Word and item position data
** begin **

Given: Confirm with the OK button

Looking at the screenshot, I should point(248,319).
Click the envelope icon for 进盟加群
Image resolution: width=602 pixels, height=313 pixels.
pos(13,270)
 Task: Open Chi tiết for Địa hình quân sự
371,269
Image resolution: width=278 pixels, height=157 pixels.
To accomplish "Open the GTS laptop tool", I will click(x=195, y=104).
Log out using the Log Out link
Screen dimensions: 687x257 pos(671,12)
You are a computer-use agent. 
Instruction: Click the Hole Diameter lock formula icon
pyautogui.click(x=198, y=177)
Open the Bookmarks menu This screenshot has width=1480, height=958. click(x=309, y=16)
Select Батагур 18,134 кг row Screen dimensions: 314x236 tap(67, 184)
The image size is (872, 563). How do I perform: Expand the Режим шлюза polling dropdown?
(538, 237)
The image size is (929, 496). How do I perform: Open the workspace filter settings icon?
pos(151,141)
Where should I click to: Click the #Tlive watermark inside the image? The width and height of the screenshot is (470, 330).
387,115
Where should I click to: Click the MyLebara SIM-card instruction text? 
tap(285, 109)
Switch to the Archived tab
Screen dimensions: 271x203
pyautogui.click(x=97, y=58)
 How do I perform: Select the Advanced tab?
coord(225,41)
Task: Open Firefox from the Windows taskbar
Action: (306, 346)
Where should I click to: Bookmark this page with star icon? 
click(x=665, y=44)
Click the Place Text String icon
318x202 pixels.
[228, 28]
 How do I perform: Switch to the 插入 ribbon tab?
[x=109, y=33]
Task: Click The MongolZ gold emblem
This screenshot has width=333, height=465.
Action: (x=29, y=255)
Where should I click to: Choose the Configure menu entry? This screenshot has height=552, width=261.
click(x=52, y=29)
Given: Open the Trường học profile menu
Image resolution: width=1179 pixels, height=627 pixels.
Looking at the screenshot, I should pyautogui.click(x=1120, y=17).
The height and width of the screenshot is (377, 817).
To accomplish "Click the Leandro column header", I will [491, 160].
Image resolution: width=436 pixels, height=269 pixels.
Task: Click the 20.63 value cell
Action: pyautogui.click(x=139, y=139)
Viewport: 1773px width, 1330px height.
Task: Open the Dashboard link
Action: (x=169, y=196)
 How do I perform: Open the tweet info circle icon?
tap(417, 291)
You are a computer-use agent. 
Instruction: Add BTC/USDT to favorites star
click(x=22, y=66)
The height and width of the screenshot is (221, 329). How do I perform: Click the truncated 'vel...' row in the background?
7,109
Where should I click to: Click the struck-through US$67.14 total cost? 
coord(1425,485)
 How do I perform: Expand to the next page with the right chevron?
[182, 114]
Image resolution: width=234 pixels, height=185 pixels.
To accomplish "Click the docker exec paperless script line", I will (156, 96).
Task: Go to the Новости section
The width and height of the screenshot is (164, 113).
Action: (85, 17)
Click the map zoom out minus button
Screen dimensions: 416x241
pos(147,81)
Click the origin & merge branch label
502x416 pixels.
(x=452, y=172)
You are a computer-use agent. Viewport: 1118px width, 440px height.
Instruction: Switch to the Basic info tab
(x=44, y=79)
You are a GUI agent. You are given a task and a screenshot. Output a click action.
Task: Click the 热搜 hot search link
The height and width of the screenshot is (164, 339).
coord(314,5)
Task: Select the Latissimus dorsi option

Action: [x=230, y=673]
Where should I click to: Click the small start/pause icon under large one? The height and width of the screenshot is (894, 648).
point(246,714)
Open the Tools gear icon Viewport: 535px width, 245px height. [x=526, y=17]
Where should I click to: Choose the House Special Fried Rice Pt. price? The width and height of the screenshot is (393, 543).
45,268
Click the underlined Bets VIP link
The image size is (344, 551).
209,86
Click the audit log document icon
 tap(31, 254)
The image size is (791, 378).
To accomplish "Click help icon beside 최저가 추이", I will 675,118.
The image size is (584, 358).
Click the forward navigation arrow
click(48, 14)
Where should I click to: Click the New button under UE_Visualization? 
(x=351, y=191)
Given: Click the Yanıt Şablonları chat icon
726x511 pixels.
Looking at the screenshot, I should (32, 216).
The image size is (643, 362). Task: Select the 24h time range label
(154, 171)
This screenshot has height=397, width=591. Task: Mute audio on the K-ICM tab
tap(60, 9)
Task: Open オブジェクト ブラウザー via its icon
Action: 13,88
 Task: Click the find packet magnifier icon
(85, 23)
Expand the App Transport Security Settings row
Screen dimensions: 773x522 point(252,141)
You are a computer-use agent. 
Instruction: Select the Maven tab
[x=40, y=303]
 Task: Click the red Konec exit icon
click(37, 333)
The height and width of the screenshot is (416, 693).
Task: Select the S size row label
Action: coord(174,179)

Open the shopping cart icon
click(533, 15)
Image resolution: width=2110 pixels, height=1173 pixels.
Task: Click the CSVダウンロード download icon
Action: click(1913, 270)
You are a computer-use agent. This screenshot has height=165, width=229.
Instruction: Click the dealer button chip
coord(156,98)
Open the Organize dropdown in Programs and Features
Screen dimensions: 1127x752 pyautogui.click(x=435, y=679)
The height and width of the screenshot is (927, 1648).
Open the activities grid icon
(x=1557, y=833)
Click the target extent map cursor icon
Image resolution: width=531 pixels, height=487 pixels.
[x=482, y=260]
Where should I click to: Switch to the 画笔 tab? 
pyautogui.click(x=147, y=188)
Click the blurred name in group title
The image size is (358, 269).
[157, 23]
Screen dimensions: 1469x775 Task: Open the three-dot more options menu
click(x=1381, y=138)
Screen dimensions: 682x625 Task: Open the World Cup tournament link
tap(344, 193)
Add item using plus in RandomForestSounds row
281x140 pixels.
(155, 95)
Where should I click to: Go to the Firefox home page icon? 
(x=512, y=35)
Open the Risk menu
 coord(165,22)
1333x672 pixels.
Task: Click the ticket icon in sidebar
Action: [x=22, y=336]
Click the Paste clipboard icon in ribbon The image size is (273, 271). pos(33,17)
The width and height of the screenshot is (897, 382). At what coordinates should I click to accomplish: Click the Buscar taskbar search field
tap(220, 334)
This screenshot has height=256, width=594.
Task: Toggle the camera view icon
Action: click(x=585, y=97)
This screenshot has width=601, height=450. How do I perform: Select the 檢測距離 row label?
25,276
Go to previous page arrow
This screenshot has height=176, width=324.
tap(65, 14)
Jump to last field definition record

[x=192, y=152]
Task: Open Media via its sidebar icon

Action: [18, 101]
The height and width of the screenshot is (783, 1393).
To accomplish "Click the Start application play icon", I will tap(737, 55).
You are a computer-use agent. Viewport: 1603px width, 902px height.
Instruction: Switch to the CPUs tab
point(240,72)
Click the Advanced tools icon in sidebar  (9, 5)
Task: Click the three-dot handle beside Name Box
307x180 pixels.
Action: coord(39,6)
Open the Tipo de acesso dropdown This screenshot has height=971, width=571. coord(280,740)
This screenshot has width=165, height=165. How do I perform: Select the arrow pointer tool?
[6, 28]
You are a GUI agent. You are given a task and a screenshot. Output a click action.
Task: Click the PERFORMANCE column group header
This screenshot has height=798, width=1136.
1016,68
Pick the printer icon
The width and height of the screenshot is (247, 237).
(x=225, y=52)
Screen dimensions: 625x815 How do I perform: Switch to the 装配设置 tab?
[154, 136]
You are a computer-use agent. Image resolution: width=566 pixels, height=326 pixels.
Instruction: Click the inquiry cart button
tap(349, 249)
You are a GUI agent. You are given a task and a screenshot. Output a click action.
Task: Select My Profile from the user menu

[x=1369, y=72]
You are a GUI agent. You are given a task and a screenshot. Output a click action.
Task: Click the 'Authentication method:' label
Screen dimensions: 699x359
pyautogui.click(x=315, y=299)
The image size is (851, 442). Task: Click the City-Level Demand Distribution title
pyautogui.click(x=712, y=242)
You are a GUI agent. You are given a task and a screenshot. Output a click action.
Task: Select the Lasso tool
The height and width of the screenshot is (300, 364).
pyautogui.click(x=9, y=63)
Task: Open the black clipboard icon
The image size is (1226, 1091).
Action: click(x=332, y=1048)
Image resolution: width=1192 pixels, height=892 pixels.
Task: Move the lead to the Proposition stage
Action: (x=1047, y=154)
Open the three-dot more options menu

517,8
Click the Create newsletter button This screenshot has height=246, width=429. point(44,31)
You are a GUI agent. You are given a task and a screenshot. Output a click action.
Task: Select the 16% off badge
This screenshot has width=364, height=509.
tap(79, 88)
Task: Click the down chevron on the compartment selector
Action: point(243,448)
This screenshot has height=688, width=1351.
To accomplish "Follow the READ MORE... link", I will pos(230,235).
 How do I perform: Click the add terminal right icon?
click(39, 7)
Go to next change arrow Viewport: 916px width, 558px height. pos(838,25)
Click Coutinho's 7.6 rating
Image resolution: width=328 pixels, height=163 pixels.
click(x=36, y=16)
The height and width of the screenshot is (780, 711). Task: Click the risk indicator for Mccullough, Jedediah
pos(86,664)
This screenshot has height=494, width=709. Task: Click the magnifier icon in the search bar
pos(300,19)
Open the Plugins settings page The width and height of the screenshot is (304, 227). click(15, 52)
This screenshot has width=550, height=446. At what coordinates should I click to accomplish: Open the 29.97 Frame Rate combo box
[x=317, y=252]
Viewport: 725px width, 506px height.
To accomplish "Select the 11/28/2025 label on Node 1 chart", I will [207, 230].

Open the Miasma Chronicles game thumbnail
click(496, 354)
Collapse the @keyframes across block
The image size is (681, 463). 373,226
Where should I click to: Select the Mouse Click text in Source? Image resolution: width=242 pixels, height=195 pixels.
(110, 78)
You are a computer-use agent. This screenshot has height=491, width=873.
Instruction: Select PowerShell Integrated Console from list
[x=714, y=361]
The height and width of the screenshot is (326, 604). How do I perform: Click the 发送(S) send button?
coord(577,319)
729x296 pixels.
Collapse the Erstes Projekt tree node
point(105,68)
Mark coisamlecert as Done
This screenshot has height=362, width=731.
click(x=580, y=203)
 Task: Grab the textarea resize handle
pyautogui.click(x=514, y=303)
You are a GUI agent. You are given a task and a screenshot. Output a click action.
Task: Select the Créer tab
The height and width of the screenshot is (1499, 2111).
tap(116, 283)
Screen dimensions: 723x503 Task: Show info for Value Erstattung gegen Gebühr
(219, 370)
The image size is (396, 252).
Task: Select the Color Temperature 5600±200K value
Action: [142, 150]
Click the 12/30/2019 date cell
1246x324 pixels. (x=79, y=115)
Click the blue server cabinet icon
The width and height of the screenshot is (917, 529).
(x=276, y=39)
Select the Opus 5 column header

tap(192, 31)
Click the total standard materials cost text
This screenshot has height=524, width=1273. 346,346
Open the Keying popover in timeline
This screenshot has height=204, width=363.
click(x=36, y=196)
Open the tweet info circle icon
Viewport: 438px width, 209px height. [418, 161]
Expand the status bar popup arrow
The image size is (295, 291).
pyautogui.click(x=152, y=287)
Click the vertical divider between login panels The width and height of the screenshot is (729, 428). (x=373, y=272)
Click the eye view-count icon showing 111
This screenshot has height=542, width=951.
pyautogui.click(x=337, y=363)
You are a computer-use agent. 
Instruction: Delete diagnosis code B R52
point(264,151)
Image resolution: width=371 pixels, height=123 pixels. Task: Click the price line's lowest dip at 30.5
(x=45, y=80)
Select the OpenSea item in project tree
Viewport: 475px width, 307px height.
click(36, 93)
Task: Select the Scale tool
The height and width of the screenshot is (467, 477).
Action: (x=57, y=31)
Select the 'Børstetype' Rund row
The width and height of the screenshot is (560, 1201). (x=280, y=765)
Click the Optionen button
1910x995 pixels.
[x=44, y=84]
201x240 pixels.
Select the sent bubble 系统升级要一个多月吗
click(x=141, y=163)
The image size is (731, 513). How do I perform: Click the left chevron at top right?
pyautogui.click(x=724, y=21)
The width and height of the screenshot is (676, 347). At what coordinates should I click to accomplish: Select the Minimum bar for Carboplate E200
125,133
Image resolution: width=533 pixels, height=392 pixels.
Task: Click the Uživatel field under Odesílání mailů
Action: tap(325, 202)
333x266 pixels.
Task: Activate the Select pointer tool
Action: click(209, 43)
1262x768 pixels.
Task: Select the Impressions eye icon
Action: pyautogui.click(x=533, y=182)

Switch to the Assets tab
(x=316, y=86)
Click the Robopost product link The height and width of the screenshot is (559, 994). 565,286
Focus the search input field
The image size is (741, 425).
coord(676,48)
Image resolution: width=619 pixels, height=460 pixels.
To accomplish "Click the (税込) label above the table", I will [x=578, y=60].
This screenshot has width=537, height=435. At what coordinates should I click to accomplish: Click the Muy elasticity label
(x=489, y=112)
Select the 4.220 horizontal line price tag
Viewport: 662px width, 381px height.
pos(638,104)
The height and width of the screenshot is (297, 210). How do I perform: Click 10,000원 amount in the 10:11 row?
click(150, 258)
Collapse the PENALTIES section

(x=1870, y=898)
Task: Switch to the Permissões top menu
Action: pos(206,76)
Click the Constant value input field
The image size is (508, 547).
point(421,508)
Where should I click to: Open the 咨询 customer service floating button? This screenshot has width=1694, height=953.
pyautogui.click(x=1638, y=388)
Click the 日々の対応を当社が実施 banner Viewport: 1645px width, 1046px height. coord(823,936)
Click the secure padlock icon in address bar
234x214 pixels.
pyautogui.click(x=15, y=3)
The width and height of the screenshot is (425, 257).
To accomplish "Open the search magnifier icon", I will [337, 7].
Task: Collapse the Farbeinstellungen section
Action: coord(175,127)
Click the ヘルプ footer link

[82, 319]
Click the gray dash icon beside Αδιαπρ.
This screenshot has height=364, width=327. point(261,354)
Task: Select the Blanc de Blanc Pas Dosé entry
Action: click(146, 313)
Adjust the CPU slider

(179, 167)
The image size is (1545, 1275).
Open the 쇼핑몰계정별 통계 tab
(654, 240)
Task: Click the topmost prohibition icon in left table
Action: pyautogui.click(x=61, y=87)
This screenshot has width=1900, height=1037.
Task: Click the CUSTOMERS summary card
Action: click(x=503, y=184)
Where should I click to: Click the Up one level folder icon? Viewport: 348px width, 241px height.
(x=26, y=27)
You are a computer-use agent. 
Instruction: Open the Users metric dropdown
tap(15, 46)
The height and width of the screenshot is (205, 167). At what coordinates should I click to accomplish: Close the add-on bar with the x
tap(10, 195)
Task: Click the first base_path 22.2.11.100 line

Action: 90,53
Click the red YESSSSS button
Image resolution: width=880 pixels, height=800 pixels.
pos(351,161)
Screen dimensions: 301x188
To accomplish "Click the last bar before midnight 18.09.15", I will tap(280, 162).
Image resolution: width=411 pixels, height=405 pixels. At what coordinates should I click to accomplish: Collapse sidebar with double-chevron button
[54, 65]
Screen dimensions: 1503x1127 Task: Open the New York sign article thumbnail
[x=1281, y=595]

** end **

→ **What to do**
Count how many lines of the records above contain the word "from". Reply with the number only.

→ **Answer**
3